Kilkadziesiąt tysięcy osób zebrało się w sobotę w Waszyngtonie w 50 lat po słynnym marszu czarnoskórych mieszkańców USA do stolicy w odpowiedzi na apel pastora Martina Luthera Kinga o pozbawioną przemocy walkę na rzecz ich pełnego równouprawnienia.
Skierowane do uczestników demonstracji 28 sierpnia 1963 roku słowa Kinga "I have a dream" ("Mam marzenie") stały się symbolem społecznych dążeń do całkowitej likwidacji segregacji rasowej. Ich autor, uhonorowany w rok później Pokojową Nagrodą Nobla, zginął od kuli rasistowskiego zamachowca Jamesa Earla Raya w Memphis 4 kwietnia 1968 roku.

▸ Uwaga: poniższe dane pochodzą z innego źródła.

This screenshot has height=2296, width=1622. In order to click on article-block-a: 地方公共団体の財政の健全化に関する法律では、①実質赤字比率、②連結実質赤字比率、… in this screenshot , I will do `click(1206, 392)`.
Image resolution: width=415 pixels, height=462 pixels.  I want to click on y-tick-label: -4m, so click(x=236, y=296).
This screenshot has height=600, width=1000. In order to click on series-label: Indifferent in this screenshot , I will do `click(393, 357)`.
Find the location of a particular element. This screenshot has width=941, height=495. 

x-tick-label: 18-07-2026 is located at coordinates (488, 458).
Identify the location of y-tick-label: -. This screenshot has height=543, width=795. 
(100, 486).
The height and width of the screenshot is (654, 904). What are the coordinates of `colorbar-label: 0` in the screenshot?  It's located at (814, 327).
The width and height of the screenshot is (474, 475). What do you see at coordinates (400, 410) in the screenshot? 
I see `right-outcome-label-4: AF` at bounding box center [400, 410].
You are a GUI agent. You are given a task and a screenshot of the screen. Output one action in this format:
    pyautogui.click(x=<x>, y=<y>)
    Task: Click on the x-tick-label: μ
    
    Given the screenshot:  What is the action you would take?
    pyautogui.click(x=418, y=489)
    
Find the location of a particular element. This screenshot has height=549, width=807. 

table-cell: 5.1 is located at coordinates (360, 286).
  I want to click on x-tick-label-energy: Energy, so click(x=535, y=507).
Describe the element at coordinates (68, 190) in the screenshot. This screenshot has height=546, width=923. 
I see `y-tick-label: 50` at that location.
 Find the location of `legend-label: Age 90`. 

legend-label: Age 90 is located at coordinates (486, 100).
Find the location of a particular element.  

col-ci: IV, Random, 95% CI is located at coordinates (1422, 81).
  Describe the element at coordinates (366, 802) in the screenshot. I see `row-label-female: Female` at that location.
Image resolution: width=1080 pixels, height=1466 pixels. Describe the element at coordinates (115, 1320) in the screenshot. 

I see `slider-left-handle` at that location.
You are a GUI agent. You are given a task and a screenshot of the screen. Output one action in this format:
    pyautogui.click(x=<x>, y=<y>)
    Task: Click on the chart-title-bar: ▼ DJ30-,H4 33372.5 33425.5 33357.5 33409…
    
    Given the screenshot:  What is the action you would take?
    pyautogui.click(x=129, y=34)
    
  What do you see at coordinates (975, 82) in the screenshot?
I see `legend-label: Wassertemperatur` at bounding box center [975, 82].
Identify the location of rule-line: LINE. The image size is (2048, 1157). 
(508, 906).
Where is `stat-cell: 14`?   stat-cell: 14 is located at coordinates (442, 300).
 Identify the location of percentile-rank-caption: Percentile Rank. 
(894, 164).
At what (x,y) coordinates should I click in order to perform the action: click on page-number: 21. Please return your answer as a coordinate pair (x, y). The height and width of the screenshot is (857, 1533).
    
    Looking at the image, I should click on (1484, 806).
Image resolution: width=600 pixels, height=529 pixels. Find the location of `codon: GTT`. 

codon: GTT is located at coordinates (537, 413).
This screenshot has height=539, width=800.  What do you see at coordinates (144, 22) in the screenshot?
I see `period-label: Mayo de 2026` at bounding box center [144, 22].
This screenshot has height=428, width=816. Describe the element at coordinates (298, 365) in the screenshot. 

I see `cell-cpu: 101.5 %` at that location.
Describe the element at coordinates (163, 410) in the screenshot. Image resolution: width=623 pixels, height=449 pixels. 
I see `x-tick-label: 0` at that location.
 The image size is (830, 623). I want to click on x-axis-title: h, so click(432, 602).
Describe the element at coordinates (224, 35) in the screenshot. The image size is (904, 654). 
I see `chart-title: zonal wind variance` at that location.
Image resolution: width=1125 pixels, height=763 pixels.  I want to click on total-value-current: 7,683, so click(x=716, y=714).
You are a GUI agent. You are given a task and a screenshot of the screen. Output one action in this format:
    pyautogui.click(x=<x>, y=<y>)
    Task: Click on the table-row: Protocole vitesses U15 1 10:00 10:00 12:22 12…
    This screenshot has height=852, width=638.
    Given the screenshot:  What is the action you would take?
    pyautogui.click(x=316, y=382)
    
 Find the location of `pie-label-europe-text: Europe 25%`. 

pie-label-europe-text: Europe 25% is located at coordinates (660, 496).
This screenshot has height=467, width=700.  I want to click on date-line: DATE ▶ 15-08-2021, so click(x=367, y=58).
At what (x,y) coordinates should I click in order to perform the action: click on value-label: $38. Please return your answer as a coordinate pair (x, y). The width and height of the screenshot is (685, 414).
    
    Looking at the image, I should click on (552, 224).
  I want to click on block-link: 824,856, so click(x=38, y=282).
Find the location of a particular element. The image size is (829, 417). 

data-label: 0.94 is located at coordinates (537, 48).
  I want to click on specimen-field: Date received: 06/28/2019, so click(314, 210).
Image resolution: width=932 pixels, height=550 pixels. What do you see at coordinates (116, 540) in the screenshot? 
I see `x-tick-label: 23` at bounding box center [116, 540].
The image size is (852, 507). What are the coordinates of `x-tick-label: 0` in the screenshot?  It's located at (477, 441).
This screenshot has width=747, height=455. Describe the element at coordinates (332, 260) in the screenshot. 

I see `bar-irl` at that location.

W chwili śmierci miał 39 lat.
Do udziału w sobotnim zgromadzeniu wezwały różne stowarzyszenia walki o swobody obywatelskie i równouprawnienie. Organizatorzy spodziewali się przybycia do 100 tys. osób; pół wieku wcześniej było ich 250 tysięcy.
Zwracając się do zebranych przed pomnikiem Lincolna znany bojownik o prawa Afroamerykanów Jesse Jackson nawiązał do historycznych słów Kinga okrzykiem "Miejcie marzenia nadal". Inny mówca, pierwszy czarnoskóry prokurator generalny USA Eric Holder zaznaczył, że duch marszu z 1963 roku domaga się obecnie równości dla gejów, Latynosów, kobiet i osób niepełnosprawnych.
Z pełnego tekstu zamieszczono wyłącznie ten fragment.